3. He anathematized the patriarchs Paisius and Macarius, who came to judge him, calling them Anna and Caiaphas, and he called the royal ambassadors who were sent to him to bring him to trial, called Pilate and Herod.

4. Nikon wrote personal letters to the patriarchs, in which he wrote about Tsar Alexei that the tsar was “a Latin wise man, tormentor and offender, Jeroboam and Uzziah” and that the Russian Church fell into Latin dogmas, most of all blaming Paisius Ligarida for this.

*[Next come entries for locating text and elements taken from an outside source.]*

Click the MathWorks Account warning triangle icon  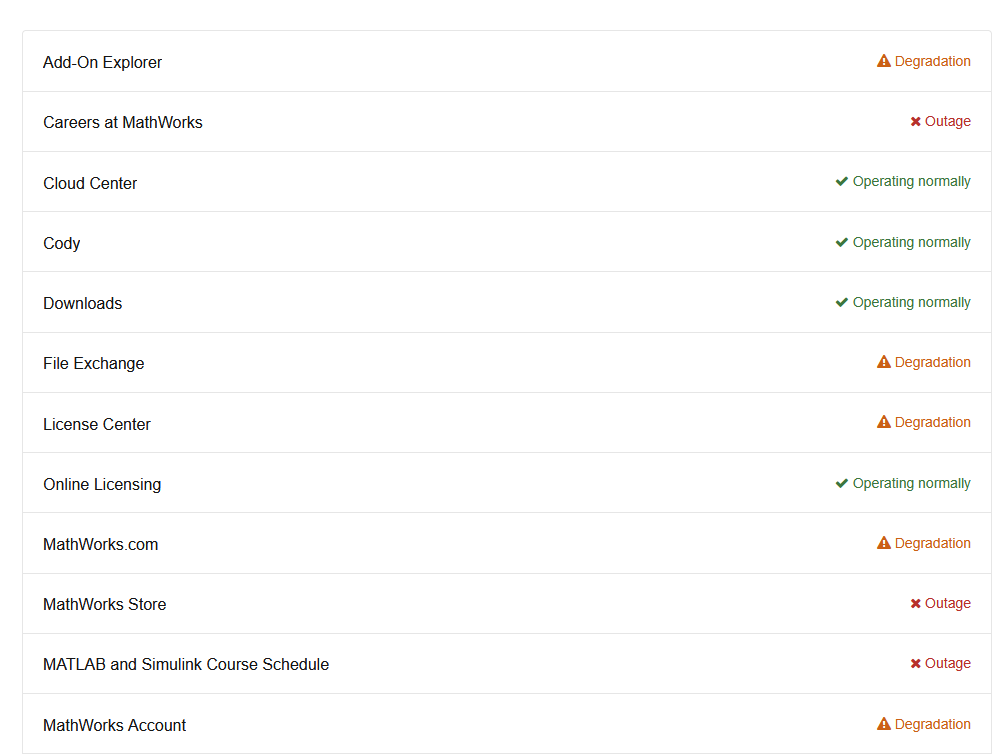click(884, 724)
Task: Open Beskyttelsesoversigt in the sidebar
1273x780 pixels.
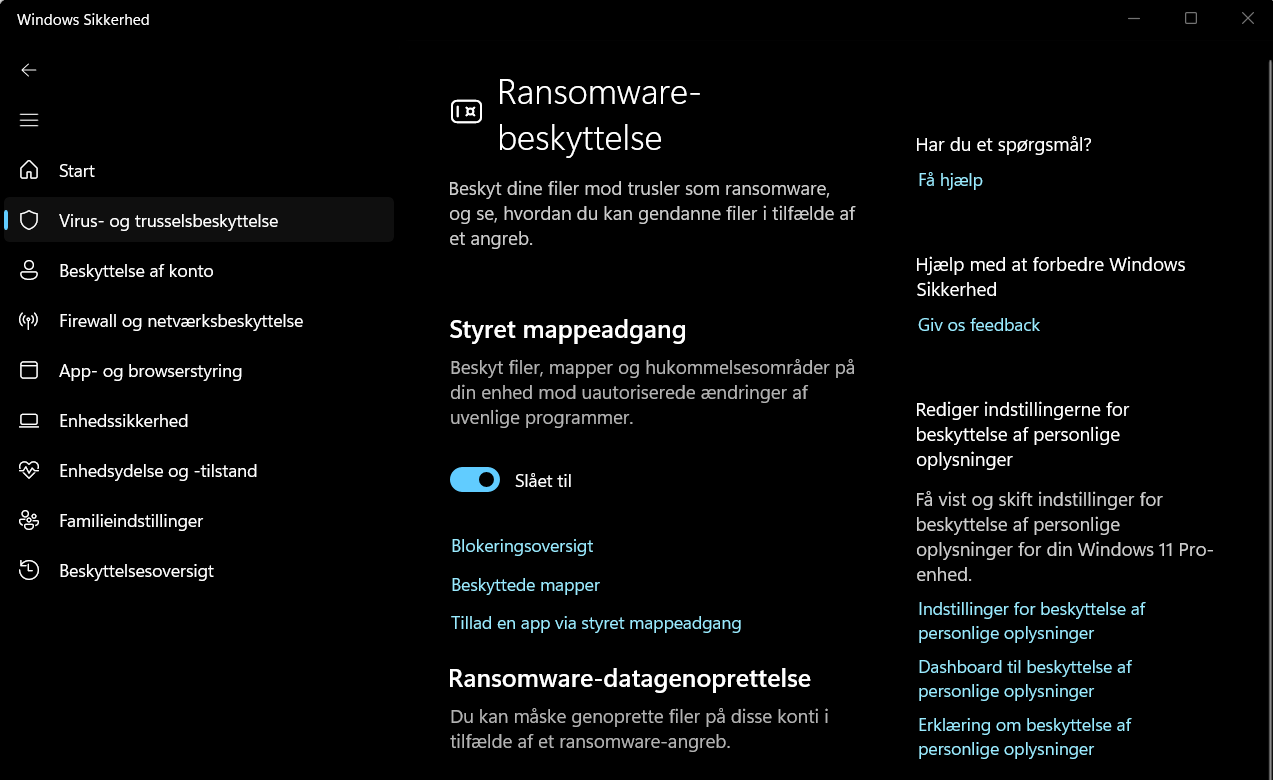Action: tap(136, 571)
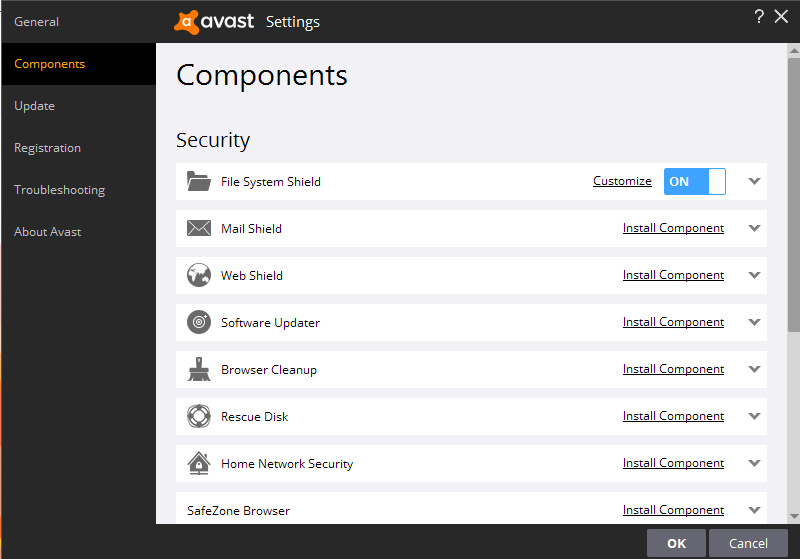
Task: Expand the Mail Shield details arrow
Action: click(x=755, y=228)
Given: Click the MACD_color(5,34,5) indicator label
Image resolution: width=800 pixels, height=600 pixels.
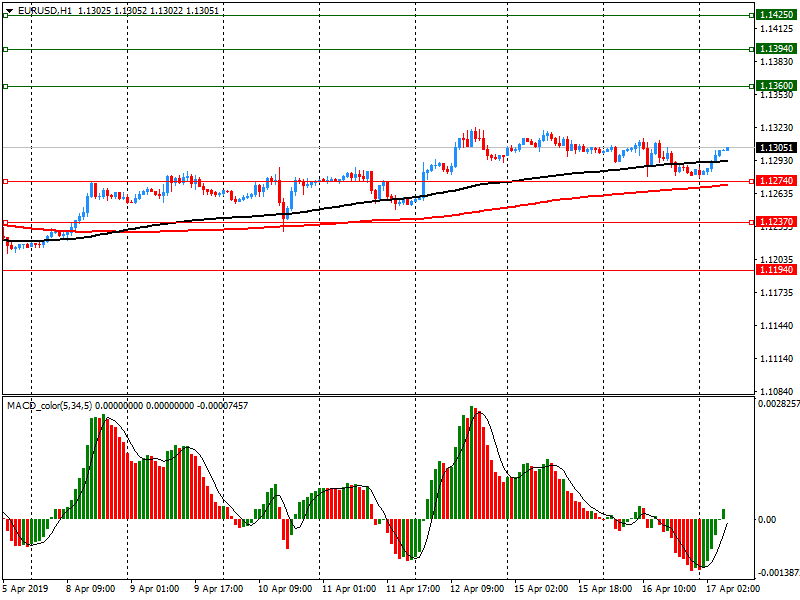Looking at the screenshot, I should (x=50, y=405).
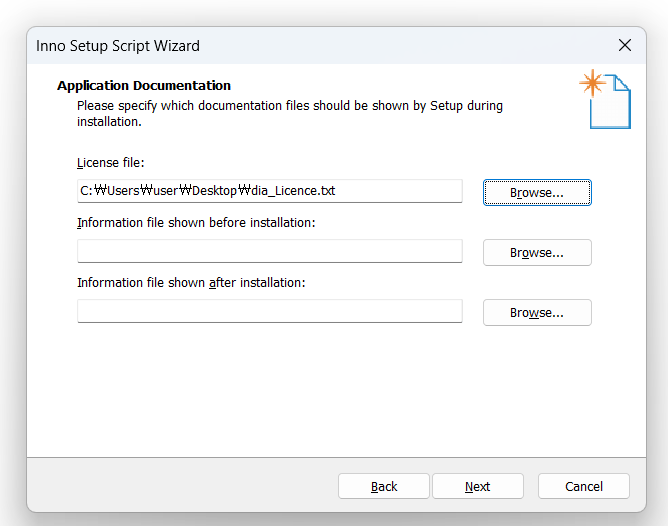
Task: Focus the License file path field
Action: pos(270,191)
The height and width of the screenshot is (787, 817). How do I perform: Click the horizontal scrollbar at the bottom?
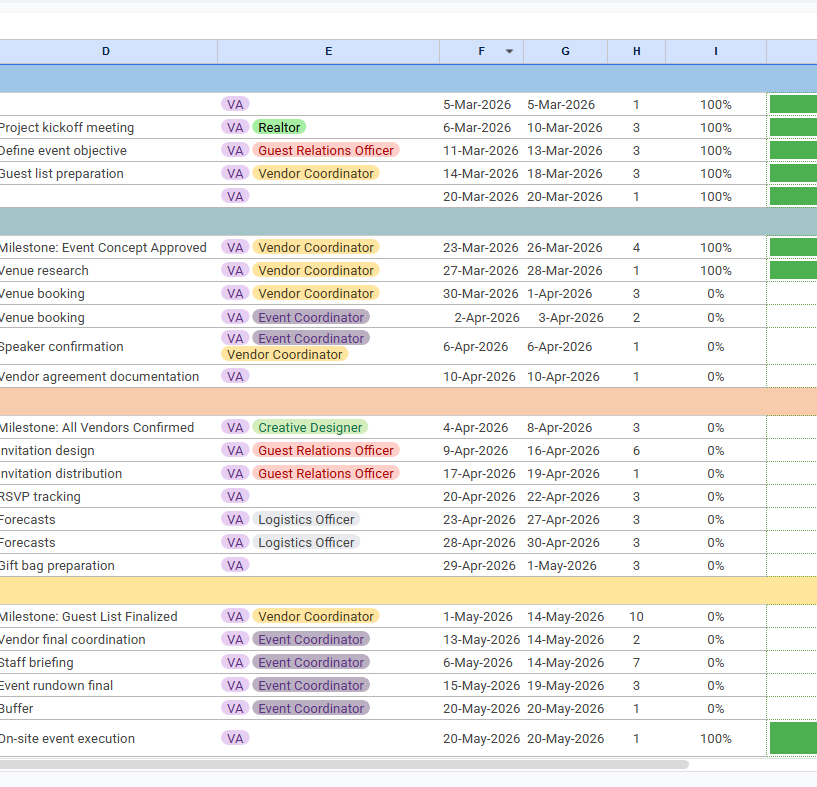click(344, 764)
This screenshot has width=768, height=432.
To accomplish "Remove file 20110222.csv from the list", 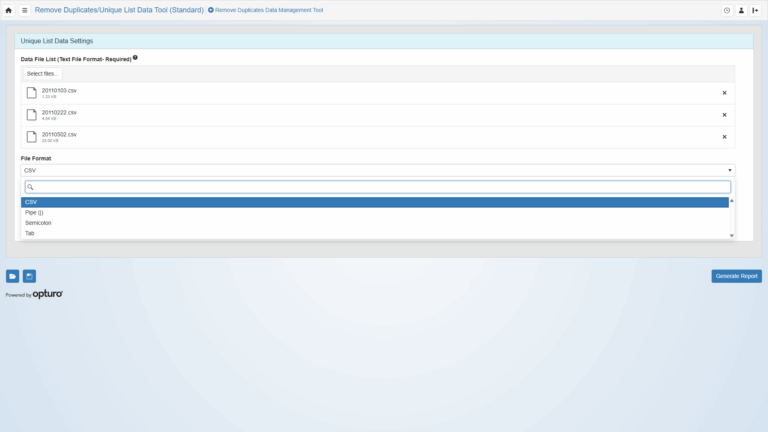I will coord(724,115).
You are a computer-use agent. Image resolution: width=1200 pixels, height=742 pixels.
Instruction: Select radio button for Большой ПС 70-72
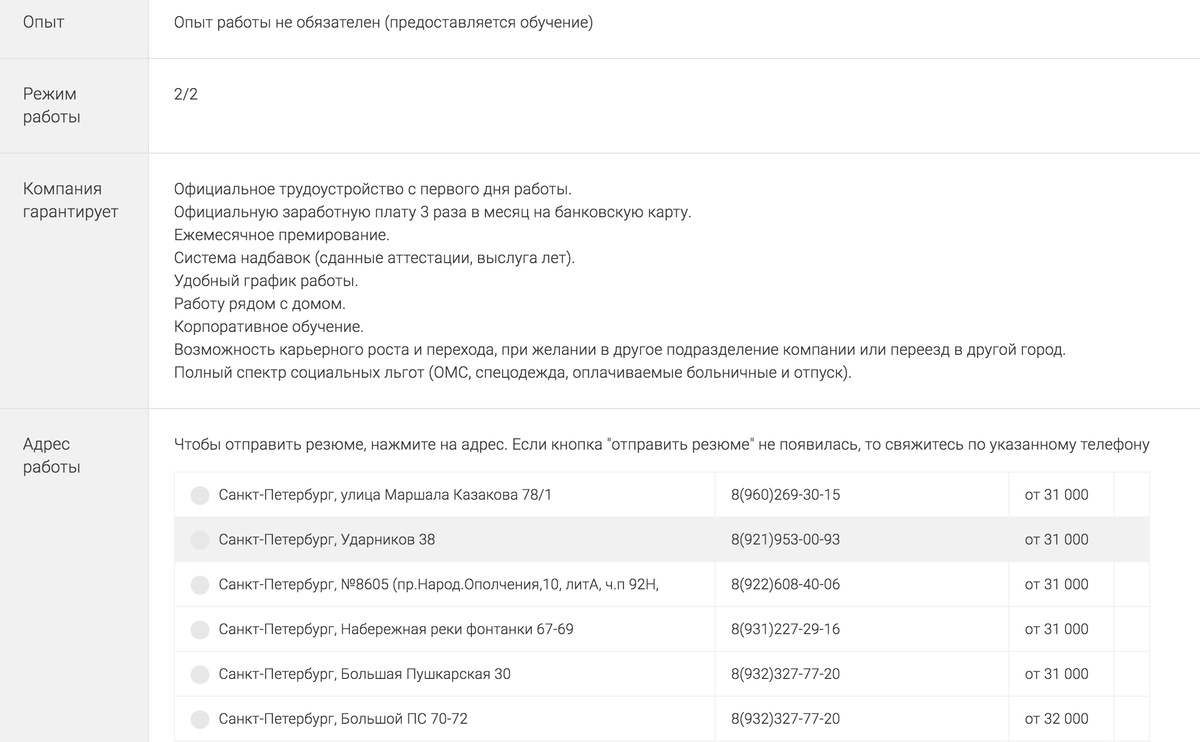[200, 719]
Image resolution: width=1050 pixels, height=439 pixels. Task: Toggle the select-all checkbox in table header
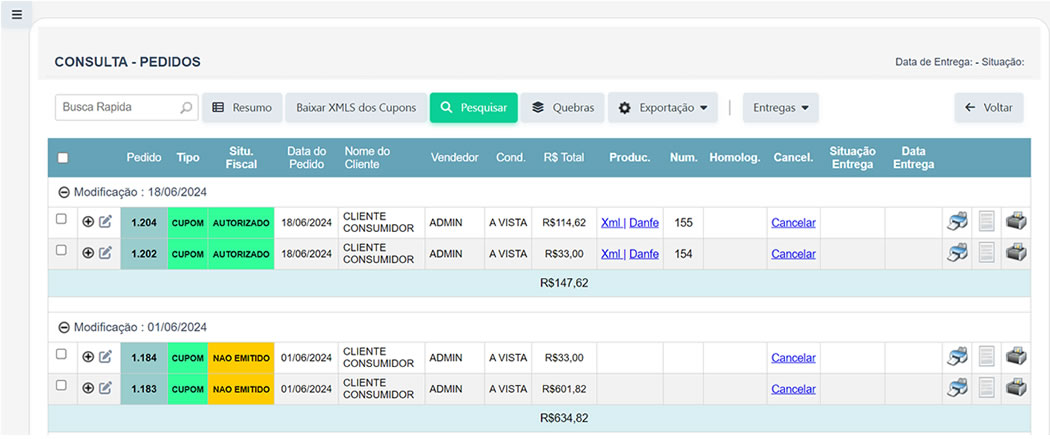coord(63,158)
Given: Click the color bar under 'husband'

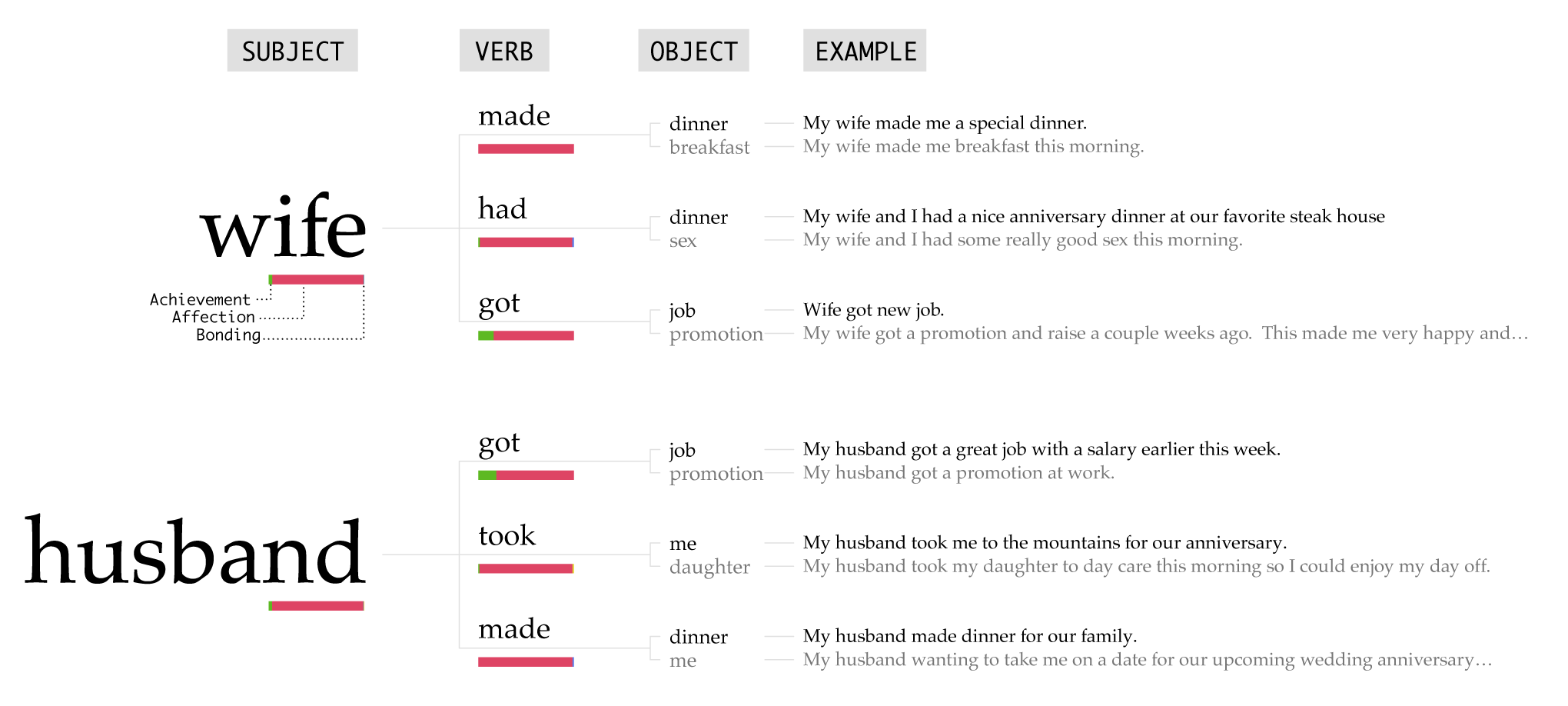Looking at the screenshot, I should [316, 606].
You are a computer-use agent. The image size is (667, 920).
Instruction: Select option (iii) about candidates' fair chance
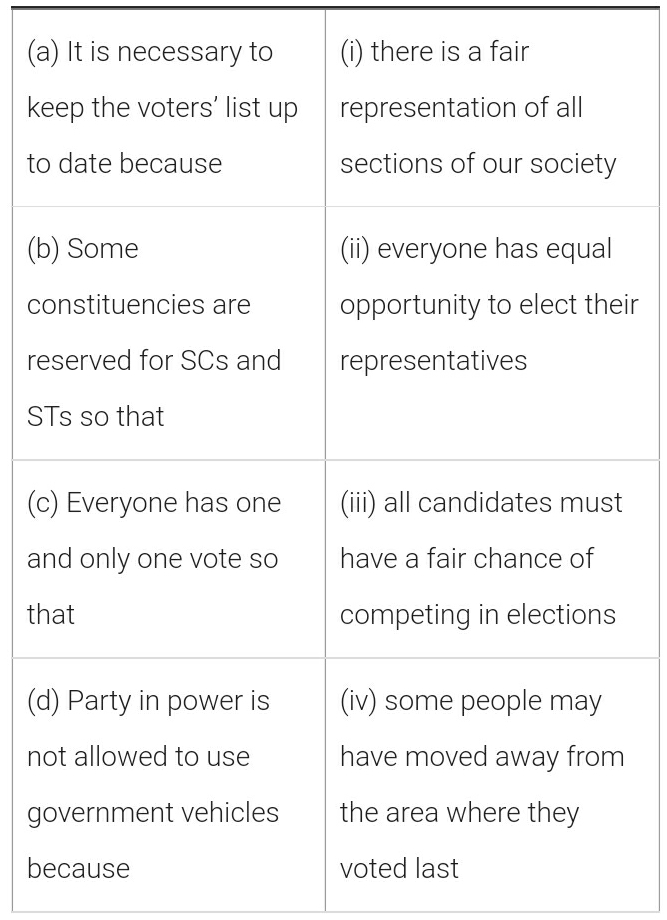[490, 558]
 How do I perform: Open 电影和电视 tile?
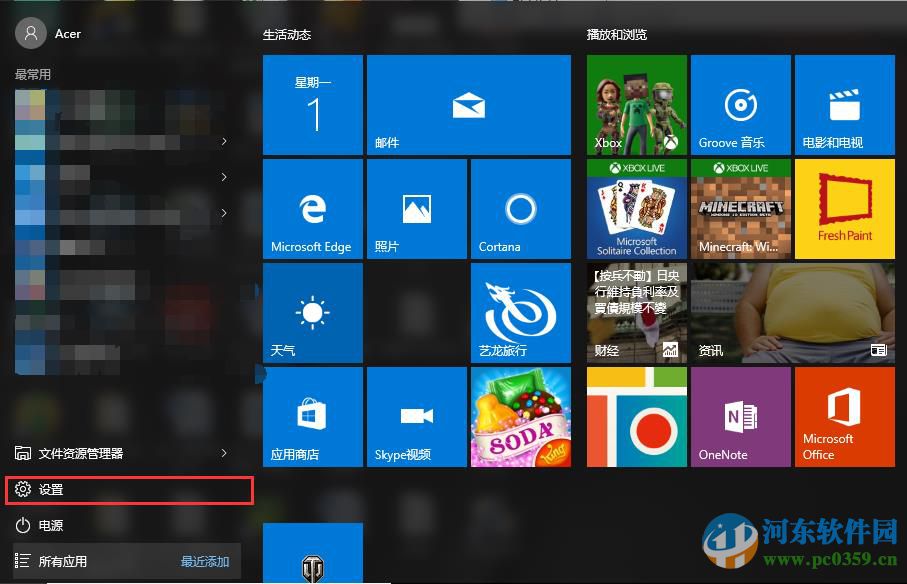843,104
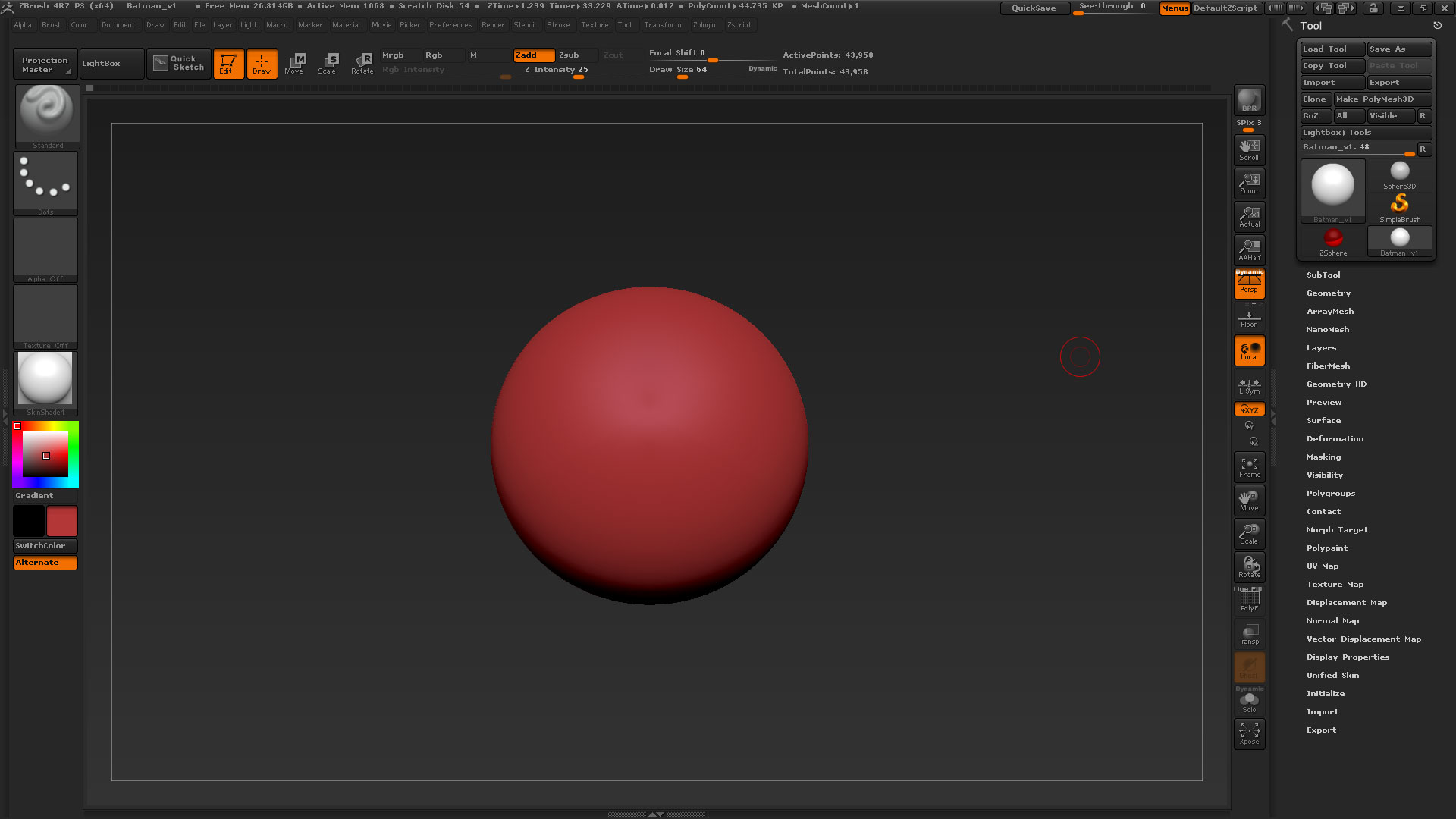Click the AAHalf zoom icon
1456x819 pixels.
(1249, 250)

5. Nikon himself, without conciliar consideration, personally deprived Bishop Pavel of Kolomna of the rank of Kolomna, savagely, pulled off the mantle from Paul, and he “delivered into grave ulcers and punishments”, which caused Paul to lose his mind and the poor man died: either he was torn to pieces by animals, or he fell into the river and died.

6.Own spiritual father Nikon beat him mercilessly for two years and inflicted ulcers on him, after which the patriarchs themselves saw Nikon's confessor "everything relaxed."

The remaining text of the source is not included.